Each line from the one that includes "You are a computer-use agent. 1511x812" to the last line of the data below should be set down exactly; no other lines are wanted.

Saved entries
>>>

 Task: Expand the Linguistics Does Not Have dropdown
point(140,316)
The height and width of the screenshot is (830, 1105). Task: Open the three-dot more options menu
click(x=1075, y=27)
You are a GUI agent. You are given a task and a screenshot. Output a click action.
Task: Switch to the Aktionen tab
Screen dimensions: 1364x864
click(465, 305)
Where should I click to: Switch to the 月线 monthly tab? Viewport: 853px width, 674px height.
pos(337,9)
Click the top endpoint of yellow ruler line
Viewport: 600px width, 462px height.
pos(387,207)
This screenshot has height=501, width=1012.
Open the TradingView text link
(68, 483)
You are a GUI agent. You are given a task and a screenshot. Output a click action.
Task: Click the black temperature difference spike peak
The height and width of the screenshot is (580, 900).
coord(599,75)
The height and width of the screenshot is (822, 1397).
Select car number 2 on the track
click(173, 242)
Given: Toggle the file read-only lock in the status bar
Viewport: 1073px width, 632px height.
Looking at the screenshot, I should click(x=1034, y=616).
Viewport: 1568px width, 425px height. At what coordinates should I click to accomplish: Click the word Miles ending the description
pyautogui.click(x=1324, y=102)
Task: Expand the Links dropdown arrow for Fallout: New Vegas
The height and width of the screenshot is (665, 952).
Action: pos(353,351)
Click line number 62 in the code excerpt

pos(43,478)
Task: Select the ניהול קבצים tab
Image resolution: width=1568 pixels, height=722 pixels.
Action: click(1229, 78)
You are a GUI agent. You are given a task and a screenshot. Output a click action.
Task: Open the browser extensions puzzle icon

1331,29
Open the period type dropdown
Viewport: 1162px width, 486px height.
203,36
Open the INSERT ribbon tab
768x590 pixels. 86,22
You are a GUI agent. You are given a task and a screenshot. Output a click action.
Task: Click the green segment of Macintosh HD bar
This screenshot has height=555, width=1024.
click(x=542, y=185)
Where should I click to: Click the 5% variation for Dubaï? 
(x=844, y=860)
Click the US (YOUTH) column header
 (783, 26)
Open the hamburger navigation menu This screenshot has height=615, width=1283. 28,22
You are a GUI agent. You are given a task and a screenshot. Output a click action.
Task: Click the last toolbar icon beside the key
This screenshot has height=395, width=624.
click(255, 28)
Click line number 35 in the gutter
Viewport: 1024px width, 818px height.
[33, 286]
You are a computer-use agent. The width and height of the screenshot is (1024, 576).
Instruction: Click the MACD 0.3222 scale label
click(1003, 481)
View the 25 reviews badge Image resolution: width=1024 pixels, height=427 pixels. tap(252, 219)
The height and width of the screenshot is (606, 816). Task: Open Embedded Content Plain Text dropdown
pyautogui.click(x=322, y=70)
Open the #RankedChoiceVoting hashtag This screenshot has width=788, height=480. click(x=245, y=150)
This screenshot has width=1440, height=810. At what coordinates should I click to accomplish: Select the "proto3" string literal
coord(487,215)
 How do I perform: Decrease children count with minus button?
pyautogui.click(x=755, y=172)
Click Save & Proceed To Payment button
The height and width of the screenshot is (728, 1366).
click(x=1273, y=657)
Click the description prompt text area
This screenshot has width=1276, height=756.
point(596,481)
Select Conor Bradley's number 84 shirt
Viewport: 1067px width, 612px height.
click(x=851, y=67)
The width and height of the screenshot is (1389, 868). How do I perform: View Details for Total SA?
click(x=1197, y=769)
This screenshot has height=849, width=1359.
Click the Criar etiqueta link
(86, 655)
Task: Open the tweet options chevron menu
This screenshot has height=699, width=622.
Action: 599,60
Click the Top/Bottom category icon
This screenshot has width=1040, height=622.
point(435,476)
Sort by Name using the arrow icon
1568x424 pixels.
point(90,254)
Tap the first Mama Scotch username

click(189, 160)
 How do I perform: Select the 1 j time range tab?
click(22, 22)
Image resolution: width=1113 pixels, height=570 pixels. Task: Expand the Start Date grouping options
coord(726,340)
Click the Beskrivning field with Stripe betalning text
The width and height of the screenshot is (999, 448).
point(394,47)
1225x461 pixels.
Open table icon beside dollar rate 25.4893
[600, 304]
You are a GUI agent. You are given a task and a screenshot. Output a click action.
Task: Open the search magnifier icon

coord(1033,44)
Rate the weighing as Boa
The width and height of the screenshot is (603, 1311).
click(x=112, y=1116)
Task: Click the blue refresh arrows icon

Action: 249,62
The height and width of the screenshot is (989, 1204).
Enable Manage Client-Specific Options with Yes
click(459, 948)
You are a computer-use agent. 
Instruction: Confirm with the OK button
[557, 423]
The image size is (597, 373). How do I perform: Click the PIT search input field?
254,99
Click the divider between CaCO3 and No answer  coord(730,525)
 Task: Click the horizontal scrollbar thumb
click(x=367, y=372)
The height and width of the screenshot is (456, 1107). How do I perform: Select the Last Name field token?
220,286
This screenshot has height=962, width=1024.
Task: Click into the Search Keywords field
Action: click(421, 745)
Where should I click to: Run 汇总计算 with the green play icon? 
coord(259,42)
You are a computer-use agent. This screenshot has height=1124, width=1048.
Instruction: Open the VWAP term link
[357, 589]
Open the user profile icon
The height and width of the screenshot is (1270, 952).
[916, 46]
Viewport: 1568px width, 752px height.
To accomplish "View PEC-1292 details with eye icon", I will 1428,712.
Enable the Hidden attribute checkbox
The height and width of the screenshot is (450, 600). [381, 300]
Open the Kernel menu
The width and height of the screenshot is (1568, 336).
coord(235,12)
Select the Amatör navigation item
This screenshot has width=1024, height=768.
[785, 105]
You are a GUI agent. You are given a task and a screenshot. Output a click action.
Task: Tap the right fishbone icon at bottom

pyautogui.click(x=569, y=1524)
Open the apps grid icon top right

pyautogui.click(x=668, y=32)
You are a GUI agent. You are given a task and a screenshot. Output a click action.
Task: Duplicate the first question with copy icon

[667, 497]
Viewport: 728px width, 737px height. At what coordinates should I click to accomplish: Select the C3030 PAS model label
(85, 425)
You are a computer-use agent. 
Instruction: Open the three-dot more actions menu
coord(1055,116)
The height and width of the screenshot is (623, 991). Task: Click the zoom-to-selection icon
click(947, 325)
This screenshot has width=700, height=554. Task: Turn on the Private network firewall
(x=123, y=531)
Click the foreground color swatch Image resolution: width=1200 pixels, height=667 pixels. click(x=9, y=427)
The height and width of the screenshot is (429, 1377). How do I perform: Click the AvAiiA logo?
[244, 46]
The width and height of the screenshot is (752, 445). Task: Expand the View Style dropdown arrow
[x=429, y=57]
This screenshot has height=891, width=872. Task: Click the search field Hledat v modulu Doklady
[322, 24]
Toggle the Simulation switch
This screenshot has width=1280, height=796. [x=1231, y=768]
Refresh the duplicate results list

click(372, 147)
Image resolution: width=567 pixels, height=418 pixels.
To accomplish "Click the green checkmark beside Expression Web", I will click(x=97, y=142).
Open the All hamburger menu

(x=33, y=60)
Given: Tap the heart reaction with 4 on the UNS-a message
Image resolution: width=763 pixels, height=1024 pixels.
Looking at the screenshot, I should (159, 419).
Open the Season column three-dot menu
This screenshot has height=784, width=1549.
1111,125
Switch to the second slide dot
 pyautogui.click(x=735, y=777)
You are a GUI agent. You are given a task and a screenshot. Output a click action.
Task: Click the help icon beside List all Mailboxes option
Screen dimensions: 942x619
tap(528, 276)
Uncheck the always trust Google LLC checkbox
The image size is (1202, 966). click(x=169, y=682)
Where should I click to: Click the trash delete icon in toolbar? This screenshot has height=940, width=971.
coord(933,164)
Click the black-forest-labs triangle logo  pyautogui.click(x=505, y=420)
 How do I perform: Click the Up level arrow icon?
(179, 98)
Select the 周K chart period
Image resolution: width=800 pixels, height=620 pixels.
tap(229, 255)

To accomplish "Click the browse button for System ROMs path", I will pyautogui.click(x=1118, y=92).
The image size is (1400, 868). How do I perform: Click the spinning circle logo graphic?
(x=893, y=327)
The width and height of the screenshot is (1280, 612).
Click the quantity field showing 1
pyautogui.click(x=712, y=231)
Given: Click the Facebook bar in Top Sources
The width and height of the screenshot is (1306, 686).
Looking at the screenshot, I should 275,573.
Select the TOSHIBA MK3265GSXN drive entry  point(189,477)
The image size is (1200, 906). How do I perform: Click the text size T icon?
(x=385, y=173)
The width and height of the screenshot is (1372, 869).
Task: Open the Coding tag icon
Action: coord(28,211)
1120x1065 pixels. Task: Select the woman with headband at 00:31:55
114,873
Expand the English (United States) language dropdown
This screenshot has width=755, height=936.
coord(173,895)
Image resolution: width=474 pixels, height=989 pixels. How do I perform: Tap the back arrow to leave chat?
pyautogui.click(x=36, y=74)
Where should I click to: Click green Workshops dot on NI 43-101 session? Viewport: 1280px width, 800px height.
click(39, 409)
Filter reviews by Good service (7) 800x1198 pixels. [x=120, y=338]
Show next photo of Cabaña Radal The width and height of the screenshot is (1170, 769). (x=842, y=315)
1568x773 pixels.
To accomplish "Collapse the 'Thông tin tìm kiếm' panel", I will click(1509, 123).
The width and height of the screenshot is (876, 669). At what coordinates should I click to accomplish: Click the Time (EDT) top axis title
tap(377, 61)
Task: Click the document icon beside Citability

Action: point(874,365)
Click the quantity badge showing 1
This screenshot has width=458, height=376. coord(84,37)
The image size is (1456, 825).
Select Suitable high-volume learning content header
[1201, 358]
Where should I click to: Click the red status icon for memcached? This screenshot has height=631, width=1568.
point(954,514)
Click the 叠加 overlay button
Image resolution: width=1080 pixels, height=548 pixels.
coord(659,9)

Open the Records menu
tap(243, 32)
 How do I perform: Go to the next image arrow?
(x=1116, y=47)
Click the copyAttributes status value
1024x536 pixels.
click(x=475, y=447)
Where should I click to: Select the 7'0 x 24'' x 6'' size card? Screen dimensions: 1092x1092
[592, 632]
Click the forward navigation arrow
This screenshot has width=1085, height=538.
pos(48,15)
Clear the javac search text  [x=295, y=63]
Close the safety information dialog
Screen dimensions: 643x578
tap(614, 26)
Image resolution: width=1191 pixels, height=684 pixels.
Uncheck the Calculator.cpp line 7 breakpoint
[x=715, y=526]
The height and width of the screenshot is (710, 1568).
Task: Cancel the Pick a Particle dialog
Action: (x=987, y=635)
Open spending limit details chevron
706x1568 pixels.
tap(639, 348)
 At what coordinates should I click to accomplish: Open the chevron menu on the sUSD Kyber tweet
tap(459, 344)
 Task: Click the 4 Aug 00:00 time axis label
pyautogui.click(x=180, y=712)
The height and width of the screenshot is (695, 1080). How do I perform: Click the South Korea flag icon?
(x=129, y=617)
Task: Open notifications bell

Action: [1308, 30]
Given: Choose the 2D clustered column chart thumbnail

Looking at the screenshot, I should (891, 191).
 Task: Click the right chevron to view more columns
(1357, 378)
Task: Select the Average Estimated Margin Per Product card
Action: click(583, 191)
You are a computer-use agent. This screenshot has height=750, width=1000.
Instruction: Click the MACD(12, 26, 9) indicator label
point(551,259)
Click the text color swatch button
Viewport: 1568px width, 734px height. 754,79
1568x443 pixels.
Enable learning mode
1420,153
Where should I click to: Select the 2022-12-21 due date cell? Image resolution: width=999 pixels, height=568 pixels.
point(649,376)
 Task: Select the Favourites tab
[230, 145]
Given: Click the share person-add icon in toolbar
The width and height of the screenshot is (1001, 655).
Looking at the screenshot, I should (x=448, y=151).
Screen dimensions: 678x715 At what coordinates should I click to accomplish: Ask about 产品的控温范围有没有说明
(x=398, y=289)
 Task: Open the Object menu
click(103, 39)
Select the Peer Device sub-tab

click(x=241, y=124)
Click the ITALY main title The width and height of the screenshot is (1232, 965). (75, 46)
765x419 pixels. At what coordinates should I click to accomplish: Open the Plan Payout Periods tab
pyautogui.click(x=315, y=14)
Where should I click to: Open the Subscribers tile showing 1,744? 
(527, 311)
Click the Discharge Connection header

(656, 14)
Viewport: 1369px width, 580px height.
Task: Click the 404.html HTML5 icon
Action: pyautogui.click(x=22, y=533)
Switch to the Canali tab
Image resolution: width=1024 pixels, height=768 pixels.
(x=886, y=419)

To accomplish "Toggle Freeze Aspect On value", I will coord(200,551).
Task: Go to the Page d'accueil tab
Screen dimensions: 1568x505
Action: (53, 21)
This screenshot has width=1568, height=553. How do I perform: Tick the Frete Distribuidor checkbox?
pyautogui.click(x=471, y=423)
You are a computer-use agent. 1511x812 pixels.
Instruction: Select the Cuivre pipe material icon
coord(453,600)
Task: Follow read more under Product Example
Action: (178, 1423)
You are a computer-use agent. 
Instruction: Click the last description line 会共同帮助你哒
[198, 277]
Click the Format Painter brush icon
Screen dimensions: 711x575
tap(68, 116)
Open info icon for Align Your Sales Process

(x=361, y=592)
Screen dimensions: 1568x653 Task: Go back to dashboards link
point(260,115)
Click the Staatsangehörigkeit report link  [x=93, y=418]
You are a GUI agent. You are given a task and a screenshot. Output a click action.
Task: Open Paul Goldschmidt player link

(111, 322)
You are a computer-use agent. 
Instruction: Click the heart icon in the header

<<<

RESPONSE TO THIS EXERCISE:
You are a computer-use agent. 1511x812 pixels.
Instruction: Select the Cuivre pipe material icon
coord(453,600)
Task: Follow read more under Product Example
Action: (178, 1423)
You are a computer-use agent. 
Instruction: Click the last description line 会共同帮助你哒
[198, 277]
Click the Format Painter brush icon
Screen dimensions: 711x575
tap(68, 116)
Open info icon for Align Your Sales Process

(x=361, y=592)
Screen dimensions: 1568x653 Task: Go back to dashboards link
point(260,115)
Click the Staatsangehörigkeit report link  [x=93, y=418]
You are a GUI agent. You are given a task and a screenshot. Output a click action.
Task: Open Paul Goldschmidt player link

(111, 322)
You are a computer-use agent. 
Instruction: Click the heart icon in the header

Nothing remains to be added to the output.